**WHAT IS REQUIRED**.
Starting at the line containing "Click the green" and ending at the line containing "Toggle the 还没做", print every line of the material below exactly, both ends included, and stop there.

(DATASET RECORDS)

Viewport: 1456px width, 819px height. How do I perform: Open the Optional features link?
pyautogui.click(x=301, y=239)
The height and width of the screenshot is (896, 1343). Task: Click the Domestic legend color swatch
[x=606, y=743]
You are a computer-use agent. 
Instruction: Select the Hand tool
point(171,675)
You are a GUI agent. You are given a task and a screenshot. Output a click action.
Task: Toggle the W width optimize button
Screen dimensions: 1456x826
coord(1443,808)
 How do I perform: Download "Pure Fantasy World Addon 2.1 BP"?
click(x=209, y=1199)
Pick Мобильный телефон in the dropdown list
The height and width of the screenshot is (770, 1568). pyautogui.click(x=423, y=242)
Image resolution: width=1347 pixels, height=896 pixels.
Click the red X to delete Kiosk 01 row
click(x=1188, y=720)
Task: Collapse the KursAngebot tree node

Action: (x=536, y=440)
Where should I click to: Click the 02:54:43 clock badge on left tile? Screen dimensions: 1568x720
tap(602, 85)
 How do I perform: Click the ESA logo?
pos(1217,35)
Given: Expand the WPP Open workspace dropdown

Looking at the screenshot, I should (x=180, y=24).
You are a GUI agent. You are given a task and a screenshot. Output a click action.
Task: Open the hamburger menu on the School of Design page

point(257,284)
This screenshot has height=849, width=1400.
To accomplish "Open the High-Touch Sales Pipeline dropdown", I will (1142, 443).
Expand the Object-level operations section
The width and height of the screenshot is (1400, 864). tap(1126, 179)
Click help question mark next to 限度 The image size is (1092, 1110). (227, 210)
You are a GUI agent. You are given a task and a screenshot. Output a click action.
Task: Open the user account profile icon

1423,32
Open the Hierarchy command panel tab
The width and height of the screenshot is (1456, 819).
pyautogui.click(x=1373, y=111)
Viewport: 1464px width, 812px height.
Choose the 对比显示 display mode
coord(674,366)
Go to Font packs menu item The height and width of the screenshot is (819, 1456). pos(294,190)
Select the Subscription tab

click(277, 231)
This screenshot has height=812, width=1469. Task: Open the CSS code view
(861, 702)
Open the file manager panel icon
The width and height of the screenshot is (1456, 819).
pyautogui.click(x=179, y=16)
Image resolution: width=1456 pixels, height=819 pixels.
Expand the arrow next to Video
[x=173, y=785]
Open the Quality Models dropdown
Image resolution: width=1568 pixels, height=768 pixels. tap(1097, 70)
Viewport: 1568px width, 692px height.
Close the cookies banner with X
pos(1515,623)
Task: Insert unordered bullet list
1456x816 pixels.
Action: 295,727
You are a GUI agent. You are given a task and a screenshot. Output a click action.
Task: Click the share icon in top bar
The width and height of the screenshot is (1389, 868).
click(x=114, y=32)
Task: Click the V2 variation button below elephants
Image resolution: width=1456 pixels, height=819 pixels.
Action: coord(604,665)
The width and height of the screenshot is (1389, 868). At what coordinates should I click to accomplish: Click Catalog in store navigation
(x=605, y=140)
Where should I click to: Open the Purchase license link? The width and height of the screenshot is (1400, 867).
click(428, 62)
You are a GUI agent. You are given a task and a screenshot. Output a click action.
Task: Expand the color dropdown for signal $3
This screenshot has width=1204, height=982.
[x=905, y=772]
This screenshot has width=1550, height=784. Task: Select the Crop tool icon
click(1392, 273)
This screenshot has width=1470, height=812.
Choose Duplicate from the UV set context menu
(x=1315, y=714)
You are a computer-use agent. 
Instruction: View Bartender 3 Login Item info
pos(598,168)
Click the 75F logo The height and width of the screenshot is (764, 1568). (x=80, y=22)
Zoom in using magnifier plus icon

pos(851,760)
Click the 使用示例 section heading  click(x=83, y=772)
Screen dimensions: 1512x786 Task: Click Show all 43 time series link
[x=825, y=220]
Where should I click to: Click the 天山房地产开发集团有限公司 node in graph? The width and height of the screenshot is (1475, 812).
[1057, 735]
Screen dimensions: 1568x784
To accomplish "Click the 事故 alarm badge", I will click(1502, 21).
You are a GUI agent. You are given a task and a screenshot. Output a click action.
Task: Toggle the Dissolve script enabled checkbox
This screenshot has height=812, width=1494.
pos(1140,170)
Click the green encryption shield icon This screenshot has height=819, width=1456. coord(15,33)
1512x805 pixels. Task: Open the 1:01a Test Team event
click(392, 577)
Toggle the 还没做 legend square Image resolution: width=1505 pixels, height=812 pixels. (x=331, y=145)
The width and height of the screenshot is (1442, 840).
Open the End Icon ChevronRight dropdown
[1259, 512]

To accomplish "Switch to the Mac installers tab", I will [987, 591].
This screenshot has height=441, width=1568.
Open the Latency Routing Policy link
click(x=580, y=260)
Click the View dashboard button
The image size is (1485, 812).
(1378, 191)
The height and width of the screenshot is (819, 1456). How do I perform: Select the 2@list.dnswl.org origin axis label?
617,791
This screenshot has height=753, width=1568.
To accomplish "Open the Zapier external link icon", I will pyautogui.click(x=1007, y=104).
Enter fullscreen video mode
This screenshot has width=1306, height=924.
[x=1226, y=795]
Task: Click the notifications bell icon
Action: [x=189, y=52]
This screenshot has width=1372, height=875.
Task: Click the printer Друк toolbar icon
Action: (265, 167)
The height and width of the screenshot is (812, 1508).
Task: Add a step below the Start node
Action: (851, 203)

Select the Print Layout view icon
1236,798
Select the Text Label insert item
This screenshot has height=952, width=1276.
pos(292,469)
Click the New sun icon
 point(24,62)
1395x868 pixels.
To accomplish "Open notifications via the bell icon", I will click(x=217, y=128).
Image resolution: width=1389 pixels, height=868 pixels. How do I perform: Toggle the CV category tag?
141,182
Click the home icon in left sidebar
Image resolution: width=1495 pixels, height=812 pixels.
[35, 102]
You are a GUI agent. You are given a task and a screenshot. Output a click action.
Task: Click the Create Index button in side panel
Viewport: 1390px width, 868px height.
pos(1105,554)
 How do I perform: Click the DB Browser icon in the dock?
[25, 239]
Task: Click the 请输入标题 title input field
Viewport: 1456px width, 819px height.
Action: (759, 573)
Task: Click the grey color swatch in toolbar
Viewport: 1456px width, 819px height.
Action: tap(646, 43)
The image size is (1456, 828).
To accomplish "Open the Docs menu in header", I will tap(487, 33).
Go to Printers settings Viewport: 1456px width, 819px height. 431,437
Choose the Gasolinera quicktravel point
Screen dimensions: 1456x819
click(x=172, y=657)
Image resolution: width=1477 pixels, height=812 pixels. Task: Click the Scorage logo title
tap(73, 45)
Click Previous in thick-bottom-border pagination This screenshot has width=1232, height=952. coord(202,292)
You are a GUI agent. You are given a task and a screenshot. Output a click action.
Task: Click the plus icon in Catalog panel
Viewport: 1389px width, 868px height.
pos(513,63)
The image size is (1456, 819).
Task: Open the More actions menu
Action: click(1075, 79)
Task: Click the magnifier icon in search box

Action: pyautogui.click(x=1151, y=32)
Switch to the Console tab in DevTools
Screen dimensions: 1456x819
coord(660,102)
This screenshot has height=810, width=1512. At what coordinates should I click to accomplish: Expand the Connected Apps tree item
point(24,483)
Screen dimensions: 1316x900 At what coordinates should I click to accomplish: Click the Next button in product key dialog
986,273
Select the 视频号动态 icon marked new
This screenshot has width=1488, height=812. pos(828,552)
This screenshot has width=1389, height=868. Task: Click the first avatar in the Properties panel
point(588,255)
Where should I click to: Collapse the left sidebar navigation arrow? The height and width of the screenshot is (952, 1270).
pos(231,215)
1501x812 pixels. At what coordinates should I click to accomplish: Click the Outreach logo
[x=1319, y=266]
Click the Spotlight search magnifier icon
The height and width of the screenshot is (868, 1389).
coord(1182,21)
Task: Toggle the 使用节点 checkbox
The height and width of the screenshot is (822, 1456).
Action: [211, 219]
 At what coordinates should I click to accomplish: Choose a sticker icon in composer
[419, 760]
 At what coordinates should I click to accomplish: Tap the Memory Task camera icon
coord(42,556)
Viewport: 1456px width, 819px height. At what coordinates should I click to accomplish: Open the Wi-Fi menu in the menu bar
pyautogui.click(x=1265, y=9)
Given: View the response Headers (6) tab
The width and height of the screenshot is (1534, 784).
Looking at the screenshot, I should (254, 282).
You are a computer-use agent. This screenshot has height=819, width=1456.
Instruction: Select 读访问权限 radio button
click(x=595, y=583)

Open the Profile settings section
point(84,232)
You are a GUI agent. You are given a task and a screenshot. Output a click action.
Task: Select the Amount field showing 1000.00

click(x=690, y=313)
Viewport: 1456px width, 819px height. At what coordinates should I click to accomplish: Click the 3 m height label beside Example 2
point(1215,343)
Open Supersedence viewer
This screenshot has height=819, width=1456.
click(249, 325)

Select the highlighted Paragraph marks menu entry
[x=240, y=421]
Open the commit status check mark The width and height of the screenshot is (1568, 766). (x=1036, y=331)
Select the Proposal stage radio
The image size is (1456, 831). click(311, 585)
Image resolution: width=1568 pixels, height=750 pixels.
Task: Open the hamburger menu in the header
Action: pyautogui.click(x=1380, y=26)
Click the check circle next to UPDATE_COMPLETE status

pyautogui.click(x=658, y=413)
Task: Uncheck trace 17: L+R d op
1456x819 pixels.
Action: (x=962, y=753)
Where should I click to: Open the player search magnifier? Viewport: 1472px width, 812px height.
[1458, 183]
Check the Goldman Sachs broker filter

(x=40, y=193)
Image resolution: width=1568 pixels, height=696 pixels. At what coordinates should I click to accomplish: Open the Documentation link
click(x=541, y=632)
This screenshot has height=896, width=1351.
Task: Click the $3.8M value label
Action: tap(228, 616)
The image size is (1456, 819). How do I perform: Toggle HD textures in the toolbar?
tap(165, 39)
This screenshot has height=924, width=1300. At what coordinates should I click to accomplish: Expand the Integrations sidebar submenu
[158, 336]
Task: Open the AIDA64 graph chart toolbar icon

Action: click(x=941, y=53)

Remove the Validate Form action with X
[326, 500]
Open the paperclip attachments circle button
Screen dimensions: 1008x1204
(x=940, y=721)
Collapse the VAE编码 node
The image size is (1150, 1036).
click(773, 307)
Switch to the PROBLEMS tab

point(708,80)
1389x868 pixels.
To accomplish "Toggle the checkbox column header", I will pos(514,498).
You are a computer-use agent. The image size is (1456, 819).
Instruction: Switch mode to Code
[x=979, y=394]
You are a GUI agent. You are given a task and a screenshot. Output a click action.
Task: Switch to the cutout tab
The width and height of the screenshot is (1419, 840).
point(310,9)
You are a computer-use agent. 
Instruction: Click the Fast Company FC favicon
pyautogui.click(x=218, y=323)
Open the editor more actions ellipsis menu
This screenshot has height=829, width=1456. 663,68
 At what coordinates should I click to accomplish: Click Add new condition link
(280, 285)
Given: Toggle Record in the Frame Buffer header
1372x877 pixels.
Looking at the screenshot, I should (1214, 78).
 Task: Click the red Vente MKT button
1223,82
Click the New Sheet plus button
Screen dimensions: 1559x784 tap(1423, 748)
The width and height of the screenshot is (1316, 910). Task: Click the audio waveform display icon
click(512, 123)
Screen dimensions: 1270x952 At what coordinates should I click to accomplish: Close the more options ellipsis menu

(End DATASET RECORDS)

**RESPONSE**.
Click the green encryption shield icon This screenshot has height=819, width=1456. coord(15,33)
1512x805 pixels. Task: Open the 1:01a Test Team event
click(392, 577)
Toggle the 还没做 legend square Image resolution: width=1505 pixels, height=812 pixels. (x=331, y=145)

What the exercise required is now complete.